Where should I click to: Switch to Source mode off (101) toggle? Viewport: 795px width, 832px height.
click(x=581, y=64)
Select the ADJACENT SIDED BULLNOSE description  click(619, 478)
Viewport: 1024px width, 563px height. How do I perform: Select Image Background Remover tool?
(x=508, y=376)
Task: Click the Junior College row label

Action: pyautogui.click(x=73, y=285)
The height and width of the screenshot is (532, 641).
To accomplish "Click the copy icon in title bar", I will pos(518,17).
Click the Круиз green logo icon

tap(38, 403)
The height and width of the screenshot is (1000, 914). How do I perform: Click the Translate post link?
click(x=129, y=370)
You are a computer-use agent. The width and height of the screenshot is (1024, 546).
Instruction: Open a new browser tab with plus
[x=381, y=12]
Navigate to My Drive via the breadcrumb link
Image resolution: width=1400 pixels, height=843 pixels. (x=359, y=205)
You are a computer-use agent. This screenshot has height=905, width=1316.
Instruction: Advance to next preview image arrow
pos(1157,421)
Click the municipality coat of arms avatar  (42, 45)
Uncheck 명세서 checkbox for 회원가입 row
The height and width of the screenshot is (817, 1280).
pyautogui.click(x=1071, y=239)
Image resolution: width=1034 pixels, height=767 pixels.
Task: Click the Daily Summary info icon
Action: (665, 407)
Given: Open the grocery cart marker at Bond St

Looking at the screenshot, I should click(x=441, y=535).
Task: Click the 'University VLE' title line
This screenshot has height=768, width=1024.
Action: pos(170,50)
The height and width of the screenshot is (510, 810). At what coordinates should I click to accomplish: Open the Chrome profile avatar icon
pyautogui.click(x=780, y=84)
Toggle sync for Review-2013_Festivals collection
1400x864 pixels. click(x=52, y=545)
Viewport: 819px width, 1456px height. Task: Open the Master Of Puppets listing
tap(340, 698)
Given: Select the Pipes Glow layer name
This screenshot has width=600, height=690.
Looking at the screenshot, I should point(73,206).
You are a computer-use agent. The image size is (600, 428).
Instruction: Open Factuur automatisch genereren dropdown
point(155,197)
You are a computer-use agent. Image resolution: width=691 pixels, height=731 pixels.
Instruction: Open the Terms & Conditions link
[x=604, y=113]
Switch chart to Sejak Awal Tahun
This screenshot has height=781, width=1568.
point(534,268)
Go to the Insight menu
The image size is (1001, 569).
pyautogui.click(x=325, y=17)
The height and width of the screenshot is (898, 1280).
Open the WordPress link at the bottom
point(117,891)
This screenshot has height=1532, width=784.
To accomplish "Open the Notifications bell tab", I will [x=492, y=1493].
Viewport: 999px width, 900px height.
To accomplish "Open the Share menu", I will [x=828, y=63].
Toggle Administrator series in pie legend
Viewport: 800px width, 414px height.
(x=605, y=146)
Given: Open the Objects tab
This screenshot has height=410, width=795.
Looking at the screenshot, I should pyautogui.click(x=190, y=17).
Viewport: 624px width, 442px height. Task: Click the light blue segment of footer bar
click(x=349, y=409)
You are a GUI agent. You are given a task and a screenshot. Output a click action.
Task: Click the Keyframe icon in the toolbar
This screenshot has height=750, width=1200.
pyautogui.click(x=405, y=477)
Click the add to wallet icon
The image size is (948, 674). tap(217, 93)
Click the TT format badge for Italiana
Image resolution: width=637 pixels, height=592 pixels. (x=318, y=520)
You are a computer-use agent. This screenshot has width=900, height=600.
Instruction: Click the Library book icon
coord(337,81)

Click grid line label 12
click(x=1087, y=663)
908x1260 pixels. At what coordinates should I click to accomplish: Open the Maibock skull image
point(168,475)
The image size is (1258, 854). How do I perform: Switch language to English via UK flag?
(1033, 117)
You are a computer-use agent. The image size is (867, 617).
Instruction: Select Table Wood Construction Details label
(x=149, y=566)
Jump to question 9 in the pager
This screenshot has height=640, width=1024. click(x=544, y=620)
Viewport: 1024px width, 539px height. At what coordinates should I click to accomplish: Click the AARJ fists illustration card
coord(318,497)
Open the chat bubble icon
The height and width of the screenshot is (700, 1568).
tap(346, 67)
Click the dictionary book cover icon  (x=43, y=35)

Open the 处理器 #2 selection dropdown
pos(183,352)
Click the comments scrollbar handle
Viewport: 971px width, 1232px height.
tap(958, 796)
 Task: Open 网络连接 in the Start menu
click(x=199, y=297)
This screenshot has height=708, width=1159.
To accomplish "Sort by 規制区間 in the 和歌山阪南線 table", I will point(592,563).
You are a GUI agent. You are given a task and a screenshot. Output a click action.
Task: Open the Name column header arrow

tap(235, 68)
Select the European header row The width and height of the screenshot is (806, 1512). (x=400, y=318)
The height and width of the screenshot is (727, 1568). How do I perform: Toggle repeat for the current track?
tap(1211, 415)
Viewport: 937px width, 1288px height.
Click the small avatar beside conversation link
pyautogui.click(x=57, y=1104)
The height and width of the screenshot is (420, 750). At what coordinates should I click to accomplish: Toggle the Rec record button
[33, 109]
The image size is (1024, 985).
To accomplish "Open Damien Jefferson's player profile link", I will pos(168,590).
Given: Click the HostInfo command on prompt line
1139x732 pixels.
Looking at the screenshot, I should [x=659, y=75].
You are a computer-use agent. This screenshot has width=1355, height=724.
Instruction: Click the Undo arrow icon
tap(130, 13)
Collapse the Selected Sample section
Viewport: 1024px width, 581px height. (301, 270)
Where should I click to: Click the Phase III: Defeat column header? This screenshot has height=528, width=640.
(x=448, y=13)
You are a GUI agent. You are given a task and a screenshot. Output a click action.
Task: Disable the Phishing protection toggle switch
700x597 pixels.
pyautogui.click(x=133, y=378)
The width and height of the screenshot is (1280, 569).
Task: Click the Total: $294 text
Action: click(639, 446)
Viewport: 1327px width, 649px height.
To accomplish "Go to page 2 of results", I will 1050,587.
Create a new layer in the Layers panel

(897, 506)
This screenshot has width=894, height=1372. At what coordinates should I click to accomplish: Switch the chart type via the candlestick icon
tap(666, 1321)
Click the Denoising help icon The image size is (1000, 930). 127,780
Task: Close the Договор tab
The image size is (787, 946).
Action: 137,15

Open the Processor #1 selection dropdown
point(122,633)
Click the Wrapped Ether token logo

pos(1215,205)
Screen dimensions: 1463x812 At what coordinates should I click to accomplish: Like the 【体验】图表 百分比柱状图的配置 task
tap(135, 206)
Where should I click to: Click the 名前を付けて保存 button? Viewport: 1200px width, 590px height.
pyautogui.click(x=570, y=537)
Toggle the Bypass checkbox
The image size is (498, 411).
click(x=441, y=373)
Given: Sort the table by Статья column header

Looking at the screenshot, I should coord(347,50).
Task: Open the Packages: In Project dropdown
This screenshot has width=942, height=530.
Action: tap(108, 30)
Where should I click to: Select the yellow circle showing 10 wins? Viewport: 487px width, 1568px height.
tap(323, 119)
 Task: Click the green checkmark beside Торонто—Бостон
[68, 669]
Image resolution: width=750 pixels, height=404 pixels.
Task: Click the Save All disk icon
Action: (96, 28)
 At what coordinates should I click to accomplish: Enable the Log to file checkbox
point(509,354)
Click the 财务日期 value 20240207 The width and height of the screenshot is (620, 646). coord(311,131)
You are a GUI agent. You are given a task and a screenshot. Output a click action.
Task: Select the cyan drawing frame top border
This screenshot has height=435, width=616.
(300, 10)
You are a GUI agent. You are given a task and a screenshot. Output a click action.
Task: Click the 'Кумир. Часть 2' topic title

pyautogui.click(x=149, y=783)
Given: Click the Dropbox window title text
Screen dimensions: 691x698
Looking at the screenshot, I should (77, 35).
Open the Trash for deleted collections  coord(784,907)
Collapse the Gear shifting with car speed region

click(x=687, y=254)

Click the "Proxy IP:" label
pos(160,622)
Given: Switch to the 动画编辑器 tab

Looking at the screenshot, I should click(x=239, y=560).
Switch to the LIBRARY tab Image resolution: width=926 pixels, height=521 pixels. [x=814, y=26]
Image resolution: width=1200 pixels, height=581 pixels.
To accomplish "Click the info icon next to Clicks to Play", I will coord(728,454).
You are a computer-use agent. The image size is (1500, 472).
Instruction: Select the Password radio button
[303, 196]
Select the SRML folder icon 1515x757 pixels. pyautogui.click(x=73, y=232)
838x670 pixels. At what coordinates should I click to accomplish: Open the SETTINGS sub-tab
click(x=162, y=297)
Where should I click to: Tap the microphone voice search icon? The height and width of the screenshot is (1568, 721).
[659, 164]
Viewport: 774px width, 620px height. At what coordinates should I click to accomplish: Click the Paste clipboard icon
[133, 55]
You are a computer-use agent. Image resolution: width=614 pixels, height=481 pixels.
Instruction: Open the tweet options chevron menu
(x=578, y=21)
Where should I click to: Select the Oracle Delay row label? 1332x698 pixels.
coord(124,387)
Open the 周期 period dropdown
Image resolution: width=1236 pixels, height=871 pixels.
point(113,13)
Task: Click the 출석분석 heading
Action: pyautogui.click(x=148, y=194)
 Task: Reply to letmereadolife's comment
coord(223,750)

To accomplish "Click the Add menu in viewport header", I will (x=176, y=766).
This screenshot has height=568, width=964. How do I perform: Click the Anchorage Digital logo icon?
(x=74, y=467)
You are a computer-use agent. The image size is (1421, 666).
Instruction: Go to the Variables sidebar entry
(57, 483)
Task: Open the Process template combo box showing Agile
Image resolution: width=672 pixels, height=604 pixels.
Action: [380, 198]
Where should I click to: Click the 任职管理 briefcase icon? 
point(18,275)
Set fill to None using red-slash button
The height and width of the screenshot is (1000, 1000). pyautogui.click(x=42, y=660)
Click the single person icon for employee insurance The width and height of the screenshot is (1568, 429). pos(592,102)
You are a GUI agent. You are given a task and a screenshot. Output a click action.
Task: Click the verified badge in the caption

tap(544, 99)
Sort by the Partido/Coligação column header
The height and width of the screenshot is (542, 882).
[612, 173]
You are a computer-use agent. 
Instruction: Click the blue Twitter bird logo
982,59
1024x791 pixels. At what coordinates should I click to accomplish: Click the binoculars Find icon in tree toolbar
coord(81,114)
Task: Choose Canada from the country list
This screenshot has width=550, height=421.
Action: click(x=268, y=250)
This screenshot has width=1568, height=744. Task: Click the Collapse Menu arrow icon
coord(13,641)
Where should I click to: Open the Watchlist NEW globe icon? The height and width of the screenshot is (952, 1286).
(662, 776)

-------------------------

* **EXERCISE**: Your reply should consist only of the lines from the one containing "Where should I click to: Open" through the last line of the records, each reproduced exactly.

* **EXPECTED ANSWER**:
Where should I click to: Open the Watchlist NEW globe icon? The height and width of the screenshot is (952, 1286).
(662, 776)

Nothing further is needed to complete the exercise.